Mark Millard marklmi at yahoo.com
Tue Dec 22 06:50:40 UTC 2020



On 2020-Dec-21, at 20:25, Dennis Clarke <dclarke at blastwave.org> wrote:

> On 12/21/20 11:03 PM, Mark Millard wrote:
>> 
>> 
>> On 2020-Dec-21, at 19:02, Dennis Clarke via freebsd-ppc <freebsd-ppc at freebsd.org> wrote:
>> 
>>> On 12/21/20 9:58 PM, Dennis Clarke via freebsd-ppc wrote:
>>>> On 12/21/20 9:27 PM, Mark Millard via freebsd-ppc wrote:
>>>>> I'm upgrading from head -r365932 to -r368820 and on the first
>>>>> boot -s with the new (non-debug) kernel I saw that bus_dmamem_alloc
>>>>> was reporting based on:
>>>>> 
>>>> 
>>>> Do you know if there is a workable installer image for anything recent?
>>>> My powermac quad has been dead for a month and I just want to do a
>>>> fresh re-install with ZFS and all the CURRENT goodness.
>>>> 
>>>> 
>>>> 
>>>> 
>>> 
>>> Sorry that was a dumb question.
>>> 
>>> I see :
>>> 
>>> https://download.freebsd.org/ftp/snapshots/powerpc/powerpc64/ISO-IMAGES/13.0/
>>> 
>>> I will give that a try.
>> 
>> 
>> Not a dumb question. PowerMacs have been problematical for as long as
>> I've been trying FreeBSD on them (FreeBSD 10+ basically). That includes
>> examples of of install time problems.
>> 
> 
> Well, I had to give it a try :
> 
> https://beta.genunix.com/freebsd/ppc64/power_mac_quad_freebsd_13_current_17_dec_2020_fail.png
> 
> So that is the most recent installer image there. Not sure what fails.
> 
> I had this old powermac running FreeBSD 12.x and CURRENT last year. I
> even chased after a pile of little bugs and recall working with Justin
> Hibbits to get boot going smoothly with all the fans being correct etc
> etc. Things have changed a lot in a year.  I guess a Power9 server is
> really needed. Or maybe Power8 perhaps.
> 
>> I'm not aware of any unpatched, modern FreeBSD that well-operates any old
>> PowerMac that I have access to (64 bit or 32 bit). But I've not done a
>> from-scratch install (via a installer image) in years so I do not know what
>> the issues are with that stage these days. My understanding is folks
>> have been disabling SMP support so only 1 thread run in order to avoid some
>> of the problems for multi-socket/multi-core PowerMacs.
> 
> Right. I thought we had that fixed last year?

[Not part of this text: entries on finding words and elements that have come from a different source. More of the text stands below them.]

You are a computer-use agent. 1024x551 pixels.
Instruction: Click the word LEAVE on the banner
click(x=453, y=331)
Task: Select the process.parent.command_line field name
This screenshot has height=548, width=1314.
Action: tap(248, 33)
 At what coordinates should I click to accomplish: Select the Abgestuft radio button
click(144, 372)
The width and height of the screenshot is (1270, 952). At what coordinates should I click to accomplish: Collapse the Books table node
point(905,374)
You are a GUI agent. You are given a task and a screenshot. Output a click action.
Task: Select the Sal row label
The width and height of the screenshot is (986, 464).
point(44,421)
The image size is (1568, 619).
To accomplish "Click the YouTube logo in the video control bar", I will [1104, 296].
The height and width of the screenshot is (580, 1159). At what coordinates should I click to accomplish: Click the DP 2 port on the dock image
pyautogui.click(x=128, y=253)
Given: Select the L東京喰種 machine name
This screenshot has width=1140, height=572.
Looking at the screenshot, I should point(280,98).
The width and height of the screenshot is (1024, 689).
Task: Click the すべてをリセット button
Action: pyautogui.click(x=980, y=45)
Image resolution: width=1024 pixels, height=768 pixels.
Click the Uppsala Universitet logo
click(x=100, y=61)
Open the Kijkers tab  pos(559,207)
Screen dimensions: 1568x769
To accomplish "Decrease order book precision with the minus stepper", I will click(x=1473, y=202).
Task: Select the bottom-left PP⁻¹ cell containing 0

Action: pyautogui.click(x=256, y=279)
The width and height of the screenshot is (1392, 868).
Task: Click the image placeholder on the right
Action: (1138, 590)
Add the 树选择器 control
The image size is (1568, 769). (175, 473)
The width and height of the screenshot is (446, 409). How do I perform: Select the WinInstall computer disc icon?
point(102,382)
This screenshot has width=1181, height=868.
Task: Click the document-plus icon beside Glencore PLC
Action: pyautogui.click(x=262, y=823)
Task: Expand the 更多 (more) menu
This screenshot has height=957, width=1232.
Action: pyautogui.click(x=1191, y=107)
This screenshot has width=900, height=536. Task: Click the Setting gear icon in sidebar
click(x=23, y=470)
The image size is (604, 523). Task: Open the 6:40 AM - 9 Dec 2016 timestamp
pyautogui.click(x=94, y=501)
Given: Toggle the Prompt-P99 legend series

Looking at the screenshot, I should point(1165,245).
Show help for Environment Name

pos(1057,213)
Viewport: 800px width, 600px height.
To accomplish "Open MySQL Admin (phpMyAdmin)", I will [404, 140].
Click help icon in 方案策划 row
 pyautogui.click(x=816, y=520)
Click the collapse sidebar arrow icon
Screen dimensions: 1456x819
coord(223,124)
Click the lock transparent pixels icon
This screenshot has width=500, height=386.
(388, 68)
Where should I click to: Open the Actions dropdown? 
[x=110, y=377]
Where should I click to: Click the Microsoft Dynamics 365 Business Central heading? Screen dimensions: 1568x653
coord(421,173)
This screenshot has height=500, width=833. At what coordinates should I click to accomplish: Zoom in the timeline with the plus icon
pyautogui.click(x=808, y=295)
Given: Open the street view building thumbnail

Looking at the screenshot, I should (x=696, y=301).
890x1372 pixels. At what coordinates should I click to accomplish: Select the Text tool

For https://reviews.freebsd.org/D23376 I never figured out how to do
what Justin was after in his comments (simplified summary). No one else
did the work either, as far as I know. I still run with my patches for
the issue.

> Bug 233863 - Various PowerMac G5 models may require kern.smp.disabled=1
> and must set usefdt=1 which causes net interface reorder
> 
> https://bugs.freebsd.org/bugzilla/show_bug.cgi?id=233863

Most of my other PowerMac-operation related patches are in attachments
to the above, although they have not been updated there as FreeBSD has
progressed so some might not apply directly now. (What I've got does
build.)

>   also
> 
> Bug 238730 - r349985 on ppc64 IBM 970MP PowerMac G5 sys/dev/bge/if_bge.c
> must move the device_get_devclass(bus)
> 
> https://bugs.freebsd.org/bugzilla/show_bug.cgi?id=238730

The above one looks to have been checked-in as head -r350025 .

> Bug 233579 - ppc64 r341455 will panic on boot with usefdt=1
> https://bugs.freebsd.org/bugzilla/show_bug.cgi?id=233579

Some of my patches in 233863 got usefdt=1 to work more generally.
I use it. I even made it the default in my environment and instead
have a means of disabling it from the loader. Making it work in
part involved allowing some Apple OpenFirmware violations to not
break the operation. (So far as I know the code still handles
lack of the violations correctly.)

I'll note that 233579 is classified as closed-fixed but has a later
note from you indicating that it was failing. The status was never
changed to track that so any quick look suggests the problem is/was
gone.

> I think you and I have gone back and forth on these and others and for a
> while there we had it working fairly well. With ZFS also.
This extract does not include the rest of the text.